__Metin__.
--------------------

SON DAKİKA
Hava Durumu

Kırım Müftüsü Ayder Rüstemov: Kırım Tatarları arasında maneviyata ilgi duyan kişilerin sayısı arttı

Kırım Özerk Cumhuriyeti Müslümanları Dini İdaresi Başkanı Müftü Ayder Rüstemov, Kırım Haber Ajansı'na açıklamalarda bulundu. Rüstemov, Türkiye Diyanet İşleri Başkanlığı ile iş birliği içerisinde olduklarını belirterek, Ukrayna'nın kendi imamlarını yetiştirmesi gerektiğini ifade etti. Kırım Özerk Cumhuriyeti Müslümanları Dini İdaresinin, Türkiye Diyanet İşleri Başkanlığı ile yaptığı iş birliğini değerlendiren Rüstemov, "Diyanet İşleri Başkanlığı ile ilişkilerimiz çok yakın" ifadelerini kullandı.

Haber Giriş Tarihi: 20.04.2021 16:38
Haber Güncellenme Tarihi: 20.04.2021 16:38
Kaynak: Haber Merkezi
https://www.qha.com.tr/
Kırım Müftüsü Ayder Rüstemov: Kırım Tatarları arasında maneviyata ilgi duyan kişilerin sayısı arttı

Kırım Özerk Cumhuriyeti Müslümanları Dini İdaresi Başkanı Müftü Ayder Rüstemov, Kırım Haber Ajansı'na açıklamalarda bulundu. Rüstemov, Türkiye Diyanet İşleri Başkanlığı ile iş birliği içerisinde olduklarını belirterek, Ukrayna'nın kendi imamlarını yetiştirmesi gerektiğini ifade etti. Kırım Özerk Cumhuriyeti Müslümanları Dini İdaresinin, Türkiye Diyanet İşleri Başkanlığı ile yaptığı iş birliğini değerlendiren Rüstemov, "Diyanet İşleri Başkanlığı ile ilişkilerimiz çok yakın" ifadelerini kullandı.

Kırım’ın Rusya tarafından işgal edilmesi ve Kırım’daki Müslümanların dini idaresinin işgalcilerin kontrolü altına geçmesinden sonra, Ukrayna’nın ana kısmında yeniden kurulan Kırım Özerk Cumhuriyeti Müslümanları Dini İdaresi Başkanı Müftü Ayder Rüstemov, Kırım Haber Ajansına verdiği mülakatta; aldığı eğitiminden, Kırım’da faaliyet gösteren farklı dini cemaatlerden bahsetti. Bunun dışından Kırım Müftülüğünün, Türkiye Diyanet İşleri Başkanlığı ile yaptığı iş birliği anlatan Rüstemov, Ukrayna’nın kendi imamları yetiştirmesi gerektiğini ifade etti.

Ayder Hoca, Ramazan ayında bir etkinliğin yapılması planlanıyor mu?

--------------------

__Veri Kümesi Satırları__.

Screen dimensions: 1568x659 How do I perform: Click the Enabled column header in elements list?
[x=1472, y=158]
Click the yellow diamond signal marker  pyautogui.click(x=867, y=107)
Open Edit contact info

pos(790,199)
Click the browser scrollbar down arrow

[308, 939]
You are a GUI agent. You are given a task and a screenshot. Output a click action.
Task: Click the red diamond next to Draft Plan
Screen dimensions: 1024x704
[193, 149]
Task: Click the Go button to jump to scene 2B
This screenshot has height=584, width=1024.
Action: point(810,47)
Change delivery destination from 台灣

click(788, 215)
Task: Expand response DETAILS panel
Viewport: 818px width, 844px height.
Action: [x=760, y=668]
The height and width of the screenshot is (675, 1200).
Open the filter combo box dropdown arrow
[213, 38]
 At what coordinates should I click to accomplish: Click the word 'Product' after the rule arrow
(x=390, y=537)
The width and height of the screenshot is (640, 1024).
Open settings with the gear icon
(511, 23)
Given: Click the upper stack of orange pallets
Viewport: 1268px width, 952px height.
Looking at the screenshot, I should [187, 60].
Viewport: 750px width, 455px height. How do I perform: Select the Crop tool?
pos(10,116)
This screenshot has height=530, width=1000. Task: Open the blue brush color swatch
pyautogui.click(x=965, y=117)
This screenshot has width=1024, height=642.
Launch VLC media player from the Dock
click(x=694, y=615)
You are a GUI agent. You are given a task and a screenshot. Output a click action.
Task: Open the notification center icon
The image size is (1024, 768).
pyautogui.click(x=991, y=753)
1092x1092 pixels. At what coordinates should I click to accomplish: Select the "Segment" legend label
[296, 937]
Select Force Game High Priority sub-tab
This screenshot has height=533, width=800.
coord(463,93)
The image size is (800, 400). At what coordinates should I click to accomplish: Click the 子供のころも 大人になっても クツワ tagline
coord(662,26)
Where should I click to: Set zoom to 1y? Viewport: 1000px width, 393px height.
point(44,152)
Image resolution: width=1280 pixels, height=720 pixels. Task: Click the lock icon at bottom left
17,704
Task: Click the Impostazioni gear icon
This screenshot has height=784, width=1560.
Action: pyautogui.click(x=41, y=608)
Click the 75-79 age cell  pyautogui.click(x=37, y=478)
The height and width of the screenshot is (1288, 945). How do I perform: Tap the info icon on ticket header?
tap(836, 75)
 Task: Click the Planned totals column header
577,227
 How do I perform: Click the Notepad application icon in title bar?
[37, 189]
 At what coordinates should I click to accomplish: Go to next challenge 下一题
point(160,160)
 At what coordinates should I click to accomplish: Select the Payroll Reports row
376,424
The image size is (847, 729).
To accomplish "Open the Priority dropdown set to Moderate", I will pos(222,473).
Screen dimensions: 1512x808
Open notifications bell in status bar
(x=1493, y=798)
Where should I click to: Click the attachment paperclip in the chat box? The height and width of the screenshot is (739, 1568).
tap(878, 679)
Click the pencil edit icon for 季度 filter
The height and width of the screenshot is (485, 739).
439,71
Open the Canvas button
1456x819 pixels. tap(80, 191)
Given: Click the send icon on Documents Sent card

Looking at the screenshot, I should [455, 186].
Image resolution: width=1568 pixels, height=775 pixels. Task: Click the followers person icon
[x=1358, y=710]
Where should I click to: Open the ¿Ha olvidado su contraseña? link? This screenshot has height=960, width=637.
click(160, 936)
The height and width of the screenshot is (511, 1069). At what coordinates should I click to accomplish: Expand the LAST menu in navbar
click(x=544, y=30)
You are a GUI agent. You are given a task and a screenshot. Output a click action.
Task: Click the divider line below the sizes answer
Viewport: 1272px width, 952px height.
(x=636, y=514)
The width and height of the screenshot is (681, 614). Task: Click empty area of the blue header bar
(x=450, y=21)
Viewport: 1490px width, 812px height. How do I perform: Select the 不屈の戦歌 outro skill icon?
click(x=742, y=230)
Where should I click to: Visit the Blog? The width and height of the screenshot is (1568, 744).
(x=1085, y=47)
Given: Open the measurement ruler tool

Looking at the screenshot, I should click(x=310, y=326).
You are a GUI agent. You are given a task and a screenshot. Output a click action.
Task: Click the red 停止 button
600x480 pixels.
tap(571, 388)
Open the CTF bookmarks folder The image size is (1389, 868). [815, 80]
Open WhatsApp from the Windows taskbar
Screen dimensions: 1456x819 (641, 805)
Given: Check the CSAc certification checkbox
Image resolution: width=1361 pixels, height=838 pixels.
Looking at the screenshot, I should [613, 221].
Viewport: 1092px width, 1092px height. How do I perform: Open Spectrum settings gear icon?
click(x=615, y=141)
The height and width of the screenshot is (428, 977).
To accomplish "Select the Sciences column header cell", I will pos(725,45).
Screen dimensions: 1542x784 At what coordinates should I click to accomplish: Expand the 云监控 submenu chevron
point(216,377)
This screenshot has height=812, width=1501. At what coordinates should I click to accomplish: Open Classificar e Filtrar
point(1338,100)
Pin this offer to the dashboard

--------------------

__Yapılacak İşler__.
[A] Kırım Müftüsü haberinin "Kırım’ın Rusya tarafından" ifadesinden başlayıp "yapılması planlanıyor mu?" ifadesi de dahil olmak üzere biten bölümünü hiç değiştirmeden yazın.
[B] Kırım Müftüsü haberini kaldığı yerden sürdürün.
Bu satırlara gerek yoktur.

__Beklenen Yanıtlar__.
[A]
Kırım’ın Rusya tarafından işgal edilmesi ve Kırım’daki Müslümanların dini idaresinin işgalcilerin kontrolü altına geçmesinden sonra, Ukrayna’nın ana kısmında yeniden kurulan Kırım Özerk Cumhuriyeti Müslümanları Dini İdaresi Başkanı Müftü Ayder Rüstemov, Kırım Haber Ajansına verdiği mülakatta; aldığı eğitiminden, Kırım’da faaliyet gösteren farklı dini cemaatlerden bahsetti. Bunun dışından Kırım Müftülüğünün, Türkiye Diyanet İşleri Başkanlığı ile yaptığı iş birliği anlatan Rüstemov, Ukrayna’nın kendi imamları yetiştirmesi gerektiğini ifade etti.

Ayder Hoca, Ramazan ayında bir etkinliğin yapılması planlanıyor mu?

[B]
Şu an yeni koronavirüs dalgası gözlemleniyor, bu yüzden camilerde toplu namaz kılınamıyor. İzin verilse bile her şey salgın çerçevesinde alınan tedbirlere uyarak yapılacak. Maske, mesafe kuralına uyarak. 

Fakat biliyor musunuz her şeyde bir hayır vardır. Geçen sene de Ramazan ayını salgın şartları altında geçirdik ve benim için çok özel bir Ramazan ayı oldu. Orucun tadına vardım. Bence normal şartlar altında Ramazan ayında organizasyon faaliyetleri ile uğraşanlar insanlar daha çok rutin işlerle uğraştığı için bu kutsal ayının nasıl başlayıp nasıl bittiğini anlamıyorlar.

"KIRIM TATARLAR ARASINDA MANEVİYATA İLGİ DUYAN KİŞİLERİN SAYISI ARTTI"

Ayder Hoca, son zamanlarda Kırım Tatarları arasında oruç tutan, namaz kılan kişilerin sayısı artıyor. Sizce bunun neyle ilgisi var?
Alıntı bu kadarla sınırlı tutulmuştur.